Despite its ubiquity, this list of 50 flagships is not the only state-by-state examination of flagships. In a 2010 article, Standard & Poor's created its own list of flagship universities, noting that each state had typically one or two institutions with flagship characteristics. The Education Sector, an education policy organization, used a different list of 51 flagship universities in an August 2011 study of college debt. Several states had multiple universities categorized as flagships due to "less of a clear distinction between a single flagship and other public universities" in those states. Additionally, several states were not included in the study due to insufficient comparative data. There are many instances in which more than one school in a state has claimed to be, or has been described as, a "flagship".
In February 2012, Idaho's State Board of Education made a controversial decision to strike the word "flagship" from the University of Idaho's mission statement. The Board's President Richard Westerberg explained that this revision was made as part of the board's many changes made to multiple Idaho universities' mission statements in an effort to ensure all statements were consistent and collegial in nature rather than comparative or competitive.
Flagship stores are core stores for brand name retailers, larger than their standard outlets and stocking greater inventory, often found in prominent shopping districts such as Fifth Avenue in New York, Oxford Street in London or Tokyo's Ginza.

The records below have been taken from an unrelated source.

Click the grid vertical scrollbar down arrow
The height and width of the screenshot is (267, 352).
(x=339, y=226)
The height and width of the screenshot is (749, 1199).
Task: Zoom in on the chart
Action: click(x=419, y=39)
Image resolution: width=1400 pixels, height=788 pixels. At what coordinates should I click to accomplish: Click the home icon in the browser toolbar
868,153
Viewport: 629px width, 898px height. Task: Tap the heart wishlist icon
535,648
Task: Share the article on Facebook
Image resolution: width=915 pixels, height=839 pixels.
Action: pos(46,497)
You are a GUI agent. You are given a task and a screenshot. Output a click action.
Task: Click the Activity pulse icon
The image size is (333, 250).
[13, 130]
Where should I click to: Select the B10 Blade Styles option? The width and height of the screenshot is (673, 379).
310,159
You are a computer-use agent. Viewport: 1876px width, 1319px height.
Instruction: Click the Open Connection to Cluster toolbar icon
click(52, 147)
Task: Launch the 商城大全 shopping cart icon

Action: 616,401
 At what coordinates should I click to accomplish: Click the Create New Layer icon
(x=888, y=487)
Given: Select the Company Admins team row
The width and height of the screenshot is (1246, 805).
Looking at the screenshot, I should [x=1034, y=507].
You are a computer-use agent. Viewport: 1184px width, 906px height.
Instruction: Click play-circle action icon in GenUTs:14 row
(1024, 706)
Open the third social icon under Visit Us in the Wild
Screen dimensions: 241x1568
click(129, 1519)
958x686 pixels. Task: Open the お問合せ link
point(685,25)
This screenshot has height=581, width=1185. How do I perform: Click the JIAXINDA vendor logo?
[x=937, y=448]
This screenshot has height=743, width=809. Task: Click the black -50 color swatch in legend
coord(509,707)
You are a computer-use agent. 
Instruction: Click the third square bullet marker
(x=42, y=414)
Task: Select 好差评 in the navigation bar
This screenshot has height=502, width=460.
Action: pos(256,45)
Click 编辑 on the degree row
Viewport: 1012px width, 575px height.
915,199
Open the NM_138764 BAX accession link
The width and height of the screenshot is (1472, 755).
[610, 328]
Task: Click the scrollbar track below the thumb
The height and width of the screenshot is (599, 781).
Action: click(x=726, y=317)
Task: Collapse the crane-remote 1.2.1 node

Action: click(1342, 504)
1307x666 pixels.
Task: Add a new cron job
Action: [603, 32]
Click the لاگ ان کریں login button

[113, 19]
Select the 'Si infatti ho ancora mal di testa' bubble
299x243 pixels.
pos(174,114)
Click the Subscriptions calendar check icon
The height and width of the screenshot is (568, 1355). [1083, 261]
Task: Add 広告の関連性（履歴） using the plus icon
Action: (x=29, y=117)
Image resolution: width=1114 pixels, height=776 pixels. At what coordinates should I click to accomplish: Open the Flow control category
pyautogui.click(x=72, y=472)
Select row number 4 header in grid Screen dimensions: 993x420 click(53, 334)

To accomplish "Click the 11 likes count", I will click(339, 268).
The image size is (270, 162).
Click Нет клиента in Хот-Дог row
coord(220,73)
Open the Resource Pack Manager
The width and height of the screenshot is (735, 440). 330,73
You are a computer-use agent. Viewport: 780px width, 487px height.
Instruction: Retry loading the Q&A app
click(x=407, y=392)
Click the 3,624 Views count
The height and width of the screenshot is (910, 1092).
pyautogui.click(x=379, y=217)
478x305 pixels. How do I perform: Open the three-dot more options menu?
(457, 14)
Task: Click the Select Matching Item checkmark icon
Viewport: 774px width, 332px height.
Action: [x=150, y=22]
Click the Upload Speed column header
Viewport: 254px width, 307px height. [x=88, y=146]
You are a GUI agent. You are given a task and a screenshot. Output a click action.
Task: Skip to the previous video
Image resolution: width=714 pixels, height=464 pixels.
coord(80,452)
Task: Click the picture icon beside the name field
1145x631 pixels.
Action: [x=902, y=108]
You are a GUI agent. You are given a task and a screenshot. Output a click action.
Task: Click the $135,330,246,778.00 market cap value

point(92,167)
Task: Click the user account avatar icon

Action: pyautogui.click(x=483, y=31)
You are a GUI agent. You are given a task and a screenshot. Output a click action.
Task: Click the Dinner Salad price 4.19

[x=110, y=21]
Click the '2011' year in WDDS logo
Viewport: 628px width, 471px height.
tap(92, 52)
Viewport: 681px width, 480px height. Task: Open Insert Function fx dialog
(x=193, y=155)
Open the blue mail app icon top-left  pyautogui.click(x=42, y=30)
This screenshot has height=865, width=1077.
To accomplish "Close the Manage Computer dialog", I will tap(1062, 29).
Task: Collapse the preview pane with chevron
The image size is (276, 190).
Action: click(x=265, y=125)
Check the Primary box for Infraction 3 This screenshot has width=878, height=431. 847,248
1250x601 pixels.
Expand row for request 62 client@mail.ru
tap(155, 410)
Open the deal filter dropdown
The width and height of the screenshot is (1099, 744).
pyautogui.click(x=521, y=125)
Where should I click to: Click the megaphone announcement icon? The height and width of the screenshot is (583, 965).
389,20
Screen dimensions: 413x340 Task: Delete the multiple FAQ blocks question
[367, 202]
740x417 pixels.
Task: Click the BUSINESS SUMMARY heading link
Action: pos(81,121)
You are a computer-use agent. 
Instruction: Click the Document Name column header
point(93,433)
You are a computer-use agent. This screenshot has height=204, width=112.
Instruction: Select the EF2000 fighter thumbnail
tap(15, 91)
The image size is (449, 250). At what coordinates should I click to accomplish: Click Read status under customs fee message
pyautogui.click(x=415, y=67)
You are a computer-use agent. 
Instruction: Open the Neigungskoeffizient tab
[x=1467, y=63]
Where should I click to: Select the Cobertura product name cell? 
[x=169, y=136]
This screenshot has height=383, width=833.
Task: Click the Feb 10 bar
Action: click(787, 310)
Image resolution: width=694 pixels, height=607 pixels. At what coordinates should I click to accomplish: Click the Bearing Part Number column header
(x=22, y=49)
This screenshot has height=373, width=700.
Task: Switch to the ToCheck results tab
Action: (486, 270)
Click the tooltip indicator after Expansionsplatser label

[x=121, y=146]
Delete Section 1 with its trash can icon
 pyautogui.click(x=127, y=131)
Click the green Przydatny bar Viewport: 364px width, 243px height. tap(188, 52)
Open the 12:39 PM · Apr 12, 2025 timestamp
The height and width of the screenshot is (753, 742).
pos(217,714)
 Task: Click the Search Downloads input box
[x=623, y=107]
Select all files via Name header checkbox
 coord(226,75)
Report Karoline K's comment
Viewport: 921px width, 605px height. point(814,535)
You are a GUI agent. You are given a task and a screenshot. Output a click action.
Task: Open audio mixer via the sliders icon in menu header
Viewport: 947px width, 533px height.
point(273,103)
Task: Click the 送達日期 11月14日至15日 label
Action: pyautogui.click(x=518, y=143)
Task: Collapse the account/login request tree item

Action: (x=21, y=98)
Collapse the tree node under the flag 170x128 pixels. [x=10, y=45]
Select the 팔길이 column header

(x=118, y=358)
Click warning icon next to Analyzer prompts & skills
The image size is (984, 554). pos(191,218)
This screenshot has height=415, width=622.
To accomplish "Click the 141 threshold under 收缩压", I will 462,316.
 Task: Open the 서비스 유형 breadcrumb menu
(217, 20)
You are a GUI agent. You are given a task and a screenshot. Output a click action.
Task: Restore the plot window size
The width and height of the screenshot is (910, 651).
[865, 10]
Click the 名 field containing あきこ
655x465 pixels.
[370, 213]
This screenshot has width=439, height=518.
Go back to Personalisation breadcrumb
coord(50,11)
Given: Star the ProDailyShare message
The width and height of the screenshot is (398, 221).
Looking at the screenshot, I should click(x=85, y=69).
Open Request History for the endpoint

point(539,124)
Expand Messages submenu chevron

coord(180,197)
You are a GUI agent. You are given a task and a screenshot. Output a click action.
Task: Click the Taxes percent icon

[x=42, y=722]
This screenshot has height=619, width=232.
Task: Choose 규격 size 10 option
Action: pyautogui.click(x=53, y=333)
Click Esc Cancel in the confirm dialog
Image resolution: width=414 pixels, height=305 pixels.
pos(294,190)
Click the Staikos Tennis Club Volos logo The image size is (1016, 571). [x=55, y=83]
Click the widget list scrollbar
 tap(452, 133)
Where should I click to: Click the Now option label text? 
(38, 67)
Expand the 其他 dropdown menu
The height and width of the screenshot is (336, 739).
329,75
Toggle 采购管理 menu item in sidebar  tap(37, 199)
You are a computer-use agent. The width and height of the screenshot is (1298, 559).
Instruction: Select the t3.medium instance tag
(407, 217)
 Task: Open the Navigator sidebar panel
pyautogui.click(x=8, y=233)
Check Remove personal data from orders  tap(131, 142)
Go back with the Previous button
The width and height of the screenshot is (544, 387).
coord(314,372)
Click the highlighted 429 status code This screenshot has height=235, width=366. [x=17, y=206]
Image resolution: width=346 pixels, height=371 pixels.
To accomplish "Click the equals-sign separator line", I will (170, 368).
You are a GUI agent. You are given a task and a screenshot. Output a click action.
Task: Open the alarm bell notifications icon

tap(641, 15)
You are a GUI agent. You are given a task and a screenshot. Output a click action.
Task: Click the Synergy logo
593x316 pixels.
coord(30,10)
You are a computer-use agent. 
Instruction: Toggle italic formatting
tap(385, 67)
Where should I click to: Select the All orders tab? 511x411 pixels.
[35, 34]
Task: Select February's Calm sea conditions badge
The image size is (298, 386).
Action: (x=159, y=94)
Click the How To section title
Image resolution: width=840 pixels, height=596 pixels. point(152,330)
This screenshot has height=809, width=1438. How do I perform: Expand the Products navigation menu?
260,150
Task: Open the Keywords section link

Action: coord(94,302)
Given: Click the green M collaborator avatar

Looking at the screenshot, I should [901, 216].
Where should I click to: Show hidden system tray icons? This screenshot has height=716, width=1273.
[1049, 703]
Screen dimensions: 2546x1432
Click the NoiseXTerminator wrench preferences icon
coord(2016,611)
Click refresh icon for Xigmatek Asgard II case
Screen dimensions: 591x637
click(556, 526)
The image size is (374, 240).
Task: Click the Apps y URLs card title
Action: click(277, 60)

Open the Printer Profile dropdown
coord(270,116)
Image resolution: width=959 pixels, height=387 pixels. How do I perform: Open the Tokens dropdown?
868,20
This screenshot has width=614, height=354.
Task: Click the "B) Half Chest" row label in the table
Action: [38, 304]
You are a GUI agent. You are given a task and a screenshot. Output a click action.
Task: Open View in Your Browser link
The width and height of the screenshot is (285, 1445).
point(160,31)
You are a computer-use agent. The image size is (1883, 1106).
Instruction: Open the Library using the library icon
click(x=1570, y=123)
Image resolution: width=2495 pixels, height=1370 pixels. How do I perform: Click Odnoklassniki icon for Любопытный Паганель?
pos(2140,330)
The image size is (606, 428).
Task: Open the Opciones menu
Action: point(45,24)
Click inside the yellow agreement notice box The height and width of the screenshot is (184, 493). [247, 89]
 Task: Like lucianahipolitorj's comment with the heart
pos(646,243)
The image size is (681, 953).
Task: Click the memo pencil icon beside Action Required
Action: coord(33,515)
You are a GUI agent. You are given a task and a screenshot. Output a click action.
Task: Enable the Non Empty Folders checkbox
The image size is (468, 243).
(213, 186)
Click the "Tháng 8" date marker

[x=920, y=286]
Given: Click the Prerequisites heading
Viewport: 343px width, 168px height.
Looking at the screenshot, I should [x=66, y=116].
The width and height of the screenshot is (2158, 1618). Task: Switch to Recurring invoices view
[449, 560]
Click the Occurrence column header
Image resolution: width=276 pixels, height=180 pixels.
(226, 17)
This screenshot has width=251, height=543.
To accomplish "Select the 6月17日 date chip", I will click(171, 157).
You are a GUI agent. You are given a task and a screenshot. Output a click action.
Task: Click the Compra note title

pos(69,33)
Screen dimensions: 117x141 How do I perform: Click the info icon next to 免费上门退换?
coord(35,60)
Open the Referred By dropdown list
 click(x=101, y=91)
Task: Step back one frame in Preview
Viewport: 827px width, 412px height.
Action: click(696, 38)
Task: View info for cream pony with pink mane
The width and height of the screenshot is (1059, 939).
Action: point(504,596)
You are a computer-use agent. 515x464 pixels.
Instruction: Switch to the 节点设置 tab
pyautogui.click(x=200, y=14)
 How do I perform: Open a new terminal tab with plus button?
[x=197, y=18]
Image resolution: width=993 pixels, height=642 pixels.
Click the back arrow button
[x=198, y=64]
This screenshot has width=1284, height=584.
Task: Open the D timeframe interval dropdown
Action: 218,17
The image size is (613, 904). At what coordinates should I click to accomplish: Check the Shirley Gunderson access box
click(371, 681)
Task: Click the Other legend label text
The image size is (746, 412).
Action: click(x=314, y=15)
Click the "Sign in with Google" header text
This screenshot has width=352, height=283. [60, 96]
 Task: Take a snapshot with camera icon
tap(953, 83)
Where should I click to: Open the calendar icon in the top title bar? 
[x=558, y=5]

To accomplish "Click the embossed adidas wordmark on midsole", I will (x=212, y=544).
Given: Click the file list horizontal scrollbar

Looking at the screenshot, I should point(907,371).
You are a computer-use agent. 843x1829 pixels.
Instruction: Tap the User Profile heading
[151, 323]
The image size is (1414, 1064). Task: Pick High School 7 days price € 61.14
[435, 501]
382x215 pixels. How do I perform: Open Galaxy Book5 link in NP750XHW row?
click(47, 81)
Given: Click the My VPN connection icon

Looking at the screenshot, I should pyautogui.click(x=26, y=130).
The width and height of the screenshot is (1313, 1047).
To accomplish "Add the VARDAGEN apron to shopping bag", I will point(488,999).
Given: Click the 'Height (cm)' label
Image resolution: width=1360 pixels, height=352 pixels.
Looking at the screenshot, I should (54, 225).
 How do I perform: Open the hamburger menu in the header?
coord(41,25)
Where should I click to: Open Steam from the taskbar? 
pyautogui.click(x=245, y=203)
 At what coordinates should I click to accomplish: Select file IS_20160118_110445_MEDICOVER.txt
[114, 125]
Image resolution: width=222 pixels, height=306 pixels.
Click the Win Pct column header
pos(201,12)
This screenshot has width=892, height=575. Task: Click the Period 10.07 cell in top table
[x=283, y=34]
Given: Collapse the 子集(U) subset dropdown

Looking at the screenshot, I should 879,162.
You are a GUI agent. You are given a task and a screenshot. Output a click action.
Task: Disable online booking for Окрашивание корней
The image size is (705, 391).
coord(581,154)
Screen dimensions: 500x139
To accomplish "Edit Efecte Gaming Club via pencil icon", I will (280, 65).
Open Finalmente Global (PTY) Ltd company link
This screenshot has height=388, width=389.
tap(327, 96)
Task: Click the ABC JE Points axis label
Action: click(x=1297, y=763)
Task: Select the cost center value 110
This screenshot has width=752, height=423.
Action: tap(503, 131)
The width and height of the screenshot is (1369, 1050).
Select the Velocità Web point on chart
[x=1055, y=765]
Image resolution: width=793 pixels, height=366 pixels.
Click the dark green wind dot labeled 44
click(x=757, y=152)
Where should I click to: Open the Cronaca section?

A flagship station is the principal station of a (radio or TV) broadcast network. It can be the station that produces the largest amount of material for the network, or the station in the parent company's home city, or both. The term dates back to the mid twentieth century years of broadcasting when headquarters stations produced programs for their networks.
For example, the flagship stations of the ABC, NBC and CBS television and radio networks are their owned and operated outlets in New York City. Likewise, public television's WNET served as primary member station for National Educational Television (NET), a forerunner to the US Public Broadcasting Service (PBS).
In sports broadcasting, the "flagship" is a team's primary station in their home market, which produces game broadcasts and feeds them to affiliates. For example, WGN was the flagship station of the Chicago Cubs baseball team, which has an extensive Cubs radio network spanning several states.
The term flagship is also used to describe the top vehicle manufactured by a very expensive automotive marque.
The term "halo car" is often used in automotive marketing and journalism to refer to a limited production, exceedingly expensive vehicle which creates a halo effect for its maker. The term is not synonymous with "flagship". Halo cars are primarily the best car a company can make in performance, and are produced in limited numbers or with low sales expectations in order to generate public appeal for the brand. Such cars include the Mercedes-Benz SLS AMG, Ferrari LaFerrari, and BMW i8.